PROBLEM STATEMENT: Substitute "Directive" for "Instruction" in the data, starting at the line that has "You are a computer-use agent. Image" and stopping after the line that has "Action: point(187,854)". Return only those lines with every other character unchanged.
★ ★ ★ ★ ★ ★ ★
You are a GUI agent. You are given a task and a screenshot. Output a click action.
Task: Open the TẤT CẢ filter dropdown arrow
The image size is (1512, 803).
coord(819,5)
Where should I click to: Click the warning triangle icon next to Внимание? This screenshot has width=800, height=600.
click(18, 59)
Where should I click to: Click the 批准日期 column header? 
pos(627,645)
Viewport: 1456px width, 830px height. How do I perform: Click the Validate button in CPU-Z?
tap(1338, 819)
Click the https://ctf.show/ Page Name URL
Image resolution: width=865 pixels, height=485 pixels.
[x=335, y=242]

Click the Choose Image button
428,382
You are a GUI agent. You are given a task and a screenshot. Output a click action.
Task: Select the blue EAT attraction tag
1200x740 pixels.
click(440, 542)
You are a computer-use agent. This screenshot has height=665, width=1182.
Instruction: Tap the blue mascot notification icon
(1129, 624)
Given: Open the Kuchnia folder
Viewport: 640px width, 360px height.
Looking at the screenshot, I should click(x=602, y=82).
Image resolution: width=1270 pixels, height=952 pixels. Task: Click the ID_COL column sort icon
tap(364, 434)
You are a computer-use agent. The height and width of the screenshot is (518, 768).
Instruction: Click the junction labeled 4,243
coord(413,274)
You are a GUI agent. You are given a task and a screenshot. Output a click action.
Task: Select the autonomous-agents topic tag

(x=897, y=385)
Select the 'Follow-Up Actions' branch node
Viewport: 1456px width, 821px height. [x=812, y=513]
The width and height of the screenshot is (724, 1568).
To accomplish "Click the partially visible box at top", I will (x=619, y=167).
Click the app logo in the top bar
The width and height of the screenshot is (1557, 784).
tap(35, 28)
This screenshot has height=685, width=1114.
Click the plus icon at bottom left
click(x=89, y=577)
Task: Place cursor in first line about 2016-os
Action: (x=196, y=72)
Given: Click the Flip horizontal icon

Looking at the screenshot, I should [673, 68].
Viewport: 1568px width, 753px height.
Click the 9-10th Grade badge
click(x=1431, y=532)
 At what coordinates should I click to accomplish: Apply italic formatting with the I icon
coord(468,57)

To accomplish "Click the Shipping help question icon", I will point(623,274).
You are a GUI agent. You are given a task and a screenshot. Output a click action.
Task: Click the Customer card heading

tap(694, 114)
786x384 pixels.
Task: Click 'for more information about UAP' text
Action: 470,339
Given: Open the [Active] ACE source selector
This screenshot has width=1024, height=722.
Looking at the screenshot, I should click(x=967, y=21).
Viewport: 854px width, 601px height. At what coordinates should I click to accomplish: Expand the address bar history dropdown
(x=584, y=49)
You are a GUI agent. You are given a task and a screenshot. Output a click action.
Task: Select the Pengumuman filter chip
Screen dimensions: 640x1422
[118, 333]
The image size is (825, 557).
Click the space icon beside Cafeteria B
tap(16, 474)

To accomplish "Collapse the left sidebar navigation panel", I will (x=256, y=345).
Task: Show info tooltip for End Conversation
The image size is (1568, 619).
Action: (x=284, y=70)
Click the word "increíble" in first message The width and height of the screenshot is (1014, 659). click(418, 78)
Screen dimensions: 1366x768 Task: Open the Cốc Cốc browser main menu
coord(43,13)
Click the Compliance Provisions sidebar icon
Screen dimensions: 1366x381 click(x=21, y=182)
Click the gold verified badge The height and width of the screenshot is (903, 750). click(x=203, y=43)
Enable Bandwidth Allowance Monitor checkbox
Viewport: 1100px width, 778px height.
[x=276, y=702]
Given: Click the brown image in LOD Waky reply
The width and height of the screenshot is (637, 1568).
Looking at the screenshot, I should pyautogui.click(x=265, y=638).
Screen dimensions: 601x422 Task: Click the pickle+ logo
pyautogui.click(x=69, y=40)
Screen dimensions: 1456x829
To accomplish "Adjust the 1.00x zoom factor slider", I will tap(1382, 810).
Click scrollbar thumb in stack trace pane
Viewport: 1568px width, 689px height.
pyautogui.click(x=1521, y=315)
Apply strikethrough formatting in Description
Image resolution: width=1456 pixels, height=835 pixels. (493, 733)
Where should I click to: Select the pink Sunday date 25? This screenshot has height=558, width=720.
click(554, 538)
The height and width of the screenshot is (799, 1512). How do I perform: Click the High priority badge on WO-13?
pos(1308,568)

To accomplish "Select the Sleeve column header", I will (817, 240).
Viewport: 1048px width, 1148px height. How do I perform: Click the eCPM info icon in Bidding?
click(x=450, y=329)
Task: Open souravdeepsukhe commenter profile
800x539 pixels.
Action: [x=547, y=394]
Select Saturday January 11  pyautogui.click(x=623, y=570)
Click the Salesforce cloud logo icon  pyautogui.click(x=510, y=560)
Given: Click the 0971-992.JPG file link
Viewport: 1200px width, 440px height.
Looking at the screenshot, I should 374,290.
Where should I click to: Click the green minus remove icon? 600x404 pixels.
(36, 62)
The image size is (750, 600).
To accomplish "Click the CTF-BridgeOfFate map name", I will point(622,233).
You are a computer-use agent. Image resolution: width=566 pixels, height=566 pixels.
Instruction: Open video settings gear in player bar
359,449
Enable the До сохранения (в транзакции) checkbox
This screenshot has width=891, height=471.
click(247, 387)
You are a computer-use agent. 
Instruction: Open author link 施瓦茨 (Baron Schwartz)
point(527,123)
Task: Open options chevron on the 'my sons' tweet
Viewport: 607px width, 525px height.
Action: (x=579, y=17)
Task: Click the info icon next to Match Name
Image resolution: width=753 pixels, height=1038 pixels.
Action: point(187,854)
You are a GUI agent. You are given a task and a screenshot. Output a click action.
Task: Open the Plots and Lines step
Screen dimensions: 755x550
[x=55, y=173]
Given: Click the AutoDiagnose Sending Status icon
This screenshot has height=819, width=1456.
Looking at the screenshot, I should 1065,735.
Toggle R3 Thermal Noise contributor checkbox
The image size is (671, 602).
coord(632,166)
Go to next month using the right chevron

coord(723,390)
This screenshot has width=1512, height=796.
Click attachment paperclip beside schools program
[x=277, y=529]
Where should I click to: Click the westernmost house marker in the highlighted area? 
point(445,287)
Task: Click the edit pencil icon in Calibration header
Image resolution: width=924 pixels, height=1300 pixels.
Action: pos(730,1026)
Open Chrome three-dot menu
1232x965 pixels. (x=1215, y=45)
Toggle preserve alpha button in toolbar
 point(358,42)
★ ★ ★ ★ ★ ★ ★
RESULT OF THIS TASK:
You are a computer-use agent. Image resolution: width=566 pixels, height=566 pixels.
Directive: Open video settings gear in player bar
359,449
Enable the До сохранения (в транзакции) checkbox
This screenshot has width=891, height=471.
click(247, 387)
You are a computer-use agent. 
Directive: Open author link 施瓦茨 (Baron Schwartz)
point(527,123)
Task: Open options chevron on the 'my sons' tweet
Viewport: 607px width, 525px height.
Action: (x=579, y=17)
Task: Click the info icon next to Match Name
Image resolution: width=753 pixels, height=1038 pixels.
Action: point(187,854)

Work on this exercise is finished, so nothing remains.